### Work instruction:
Please copy each line of the records below that includes the word "node".

### Given records:

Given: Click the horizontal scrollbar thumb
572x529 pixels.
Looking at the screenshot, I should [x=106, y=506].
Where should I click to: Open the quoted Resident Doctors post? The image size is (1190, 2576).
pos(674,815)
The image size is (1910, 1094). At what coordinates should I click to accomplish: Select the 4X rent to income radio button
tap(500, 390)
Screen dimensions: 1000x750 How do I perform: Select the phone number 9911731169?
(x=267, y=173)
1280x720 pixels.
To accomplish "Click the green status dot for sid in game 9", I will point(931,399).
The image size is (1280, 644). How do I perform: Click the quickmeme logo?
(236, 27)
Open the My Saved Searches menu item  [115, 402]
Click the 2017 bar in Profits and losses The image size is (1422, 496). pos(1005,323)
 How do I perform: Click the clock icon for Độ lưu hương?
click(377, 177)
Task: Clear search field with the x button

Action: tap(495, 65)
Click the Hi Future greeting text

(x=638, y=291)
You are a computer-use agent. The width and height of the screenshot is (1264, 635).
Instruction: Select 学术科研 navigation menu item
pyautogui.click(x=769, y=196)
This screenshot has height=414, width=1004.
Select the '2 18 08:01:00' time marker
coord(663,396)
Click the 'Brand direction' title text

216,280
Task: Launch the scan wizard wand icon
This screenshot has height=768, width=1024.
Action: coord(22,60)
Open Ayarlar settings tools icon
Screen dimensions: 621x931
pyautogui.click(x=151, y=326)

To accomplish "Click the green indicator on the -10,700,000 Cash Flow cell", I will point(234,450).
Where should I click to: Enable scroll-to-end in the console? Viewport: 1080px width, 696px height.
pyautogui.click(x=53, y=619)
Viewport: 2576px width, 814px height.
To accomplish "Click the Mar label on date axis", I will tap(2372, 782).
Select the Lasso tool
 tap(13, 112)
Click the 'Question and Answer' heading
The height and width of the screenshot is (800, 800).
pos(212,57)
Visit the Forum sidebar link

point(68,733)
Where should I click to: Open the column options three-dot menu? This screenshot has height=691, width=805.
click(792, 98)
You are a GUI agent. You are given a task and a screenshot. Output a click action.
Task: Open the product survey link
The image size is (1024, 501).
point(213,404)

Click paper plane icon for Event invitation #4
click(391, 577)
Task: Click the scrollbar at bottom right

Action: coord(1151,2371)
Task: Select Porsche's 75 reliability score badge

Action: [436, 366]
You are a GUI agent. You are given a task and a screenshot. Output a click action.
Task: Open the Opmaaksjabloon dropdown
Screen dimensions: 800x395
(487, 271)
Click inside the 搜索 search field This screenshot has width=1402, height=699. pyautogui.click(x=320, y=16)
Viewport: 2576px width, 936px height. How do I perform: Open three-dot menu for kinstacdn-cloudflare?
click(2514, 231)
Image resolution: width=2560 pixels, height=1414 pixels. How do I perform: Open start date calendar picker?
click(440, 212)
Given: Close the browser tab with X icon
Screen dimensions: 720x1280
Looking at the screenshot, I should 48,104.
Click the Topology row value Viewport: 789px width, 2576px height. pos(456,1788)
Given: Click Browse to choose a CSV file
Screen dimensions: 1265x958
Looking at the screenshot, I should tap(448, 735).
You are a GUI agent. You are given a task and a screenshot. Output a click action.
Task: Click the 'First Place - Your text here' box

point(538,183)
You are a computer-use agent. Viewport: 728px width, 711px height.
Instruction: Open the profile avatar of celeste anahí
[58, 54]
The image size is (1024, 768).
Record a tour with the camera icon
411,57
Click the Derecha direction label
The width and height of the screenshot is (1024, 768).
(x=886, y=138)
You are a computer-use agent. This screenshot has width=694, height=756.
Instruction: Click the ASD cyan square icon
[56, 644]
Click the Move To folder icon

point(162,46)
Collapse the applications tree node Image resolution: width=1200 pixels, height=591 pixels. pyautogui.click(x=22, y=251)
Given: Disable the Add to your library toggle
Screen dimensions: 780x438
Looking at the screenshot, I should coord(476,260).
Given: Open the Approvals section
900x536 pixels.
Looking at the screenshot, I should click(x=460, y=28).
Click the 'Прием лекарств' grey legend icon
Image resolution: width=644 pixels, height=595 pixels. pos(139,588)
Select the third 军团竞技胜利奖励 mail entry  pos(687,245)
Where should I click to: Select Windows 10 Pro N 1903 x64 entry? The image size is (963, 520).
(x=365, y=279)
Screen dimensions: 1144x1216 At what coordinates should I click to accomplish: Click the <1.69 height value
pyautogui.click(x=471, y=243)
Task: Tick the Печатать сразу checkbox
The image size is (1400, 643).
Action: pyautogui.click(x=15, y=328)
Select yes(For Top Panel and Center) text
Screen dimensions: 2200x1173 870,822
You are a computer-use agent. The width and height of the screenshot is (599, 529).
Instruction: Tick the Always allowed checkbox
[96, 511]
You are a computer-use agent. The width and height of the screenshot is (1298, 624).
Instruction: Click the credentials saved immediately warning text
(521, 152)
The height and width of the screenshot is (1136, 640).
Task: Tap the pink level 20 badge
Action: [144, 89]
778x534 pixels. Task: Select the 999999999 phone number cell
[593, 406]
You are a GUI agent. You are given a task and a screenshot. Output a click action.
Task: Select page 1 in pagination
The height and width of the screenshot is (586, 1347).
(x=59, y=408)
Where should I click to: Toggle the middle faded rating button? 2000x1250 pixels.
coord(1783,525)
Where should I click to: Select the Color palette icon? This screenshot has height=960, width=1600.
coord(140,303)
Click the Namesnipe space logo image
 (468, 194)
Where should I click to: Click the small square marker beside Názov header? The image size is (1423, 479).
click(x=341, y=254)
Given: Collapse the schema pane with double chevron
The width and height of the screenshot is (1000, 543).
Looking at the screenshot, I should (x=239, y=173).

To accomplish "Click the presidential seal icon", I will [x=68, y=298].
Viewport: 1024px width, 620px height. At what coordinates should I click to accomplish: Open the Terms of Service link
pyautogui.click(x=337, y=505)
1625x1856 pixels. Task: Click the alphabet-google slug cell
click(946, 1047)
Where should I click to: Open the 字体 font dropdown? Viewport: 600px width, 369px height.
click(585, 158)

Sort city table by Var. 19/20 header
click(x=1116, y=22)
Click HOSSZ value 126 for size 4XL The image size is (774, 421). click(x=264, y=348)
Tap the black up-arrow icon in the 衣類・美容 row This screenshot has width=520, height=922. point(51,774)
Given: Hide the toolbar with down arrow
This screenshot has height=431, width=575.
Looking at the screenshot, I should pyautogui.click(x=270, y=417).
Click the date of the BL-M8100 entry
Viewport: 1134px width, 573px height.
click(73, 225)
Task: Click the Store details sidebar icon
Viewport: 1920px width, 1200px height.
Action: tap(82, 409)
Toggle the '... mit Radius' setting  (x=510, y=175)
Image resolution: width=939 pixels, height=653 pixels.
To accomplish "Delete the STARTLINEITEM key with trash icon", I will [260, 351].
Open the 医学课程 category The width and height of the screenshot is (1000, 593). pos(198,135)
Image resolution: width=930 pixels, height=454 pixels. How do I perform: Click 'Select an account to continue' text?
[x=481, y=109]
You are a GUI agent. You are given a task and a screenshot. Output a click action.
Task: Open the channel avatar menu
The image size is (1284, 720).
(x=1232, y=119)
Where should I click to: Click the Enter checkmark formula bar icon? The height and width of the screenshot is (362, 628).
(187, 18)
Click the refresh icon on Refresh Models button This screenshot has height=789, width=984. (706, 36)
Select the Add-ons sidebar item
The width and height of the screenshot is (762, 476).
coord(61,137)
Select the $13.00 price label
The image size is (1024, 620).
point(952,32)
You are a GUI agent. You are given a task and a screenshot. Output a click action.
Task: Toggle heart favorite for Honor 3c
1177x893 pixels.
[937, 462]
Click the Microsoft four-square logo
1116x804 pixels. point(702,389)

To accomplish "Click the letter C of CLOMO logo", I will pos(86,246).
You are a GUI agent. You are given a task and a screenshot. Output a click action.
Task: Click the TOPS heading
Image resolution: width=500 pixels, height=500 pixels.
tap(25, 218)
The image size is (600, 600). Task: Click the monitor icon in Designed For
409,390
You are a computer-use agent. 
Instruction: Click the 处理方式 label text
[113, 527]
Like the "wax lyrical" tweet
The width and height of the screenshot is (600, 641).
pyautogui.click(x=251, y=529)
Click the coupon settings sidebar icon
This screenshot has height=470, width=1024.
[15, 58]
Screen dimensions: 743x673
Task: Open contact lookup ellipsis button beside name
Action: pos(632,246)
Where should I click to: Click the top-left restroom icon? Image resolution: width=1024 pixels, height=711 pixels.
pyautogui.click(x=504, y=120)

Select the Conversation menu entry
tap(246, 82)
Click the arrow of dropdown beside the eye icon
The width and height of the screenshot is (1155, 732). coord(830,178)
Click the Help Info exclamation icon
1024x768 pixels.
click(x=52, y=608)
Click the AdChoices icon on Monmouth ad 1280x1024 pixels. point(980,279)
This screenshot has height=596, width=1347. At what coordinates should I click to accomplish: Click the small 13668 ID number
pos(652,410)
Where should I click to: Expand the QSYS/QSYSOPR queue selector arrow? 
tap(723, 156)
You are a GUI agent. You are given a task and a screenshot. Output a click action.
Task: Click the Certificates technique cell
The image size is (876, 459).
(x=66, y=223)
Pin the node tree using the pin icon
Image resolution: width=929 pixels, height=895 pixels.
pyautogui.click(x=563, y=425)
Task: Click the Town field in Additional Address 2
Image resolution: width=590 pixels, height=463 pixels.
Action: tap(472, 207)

### Exercise answer:
Collapse the applications tree node Image resolution: width=1200 pixels, height=591 pixels. pyautogui.click(x=22, y=251)
Pin the node tree using the pin icon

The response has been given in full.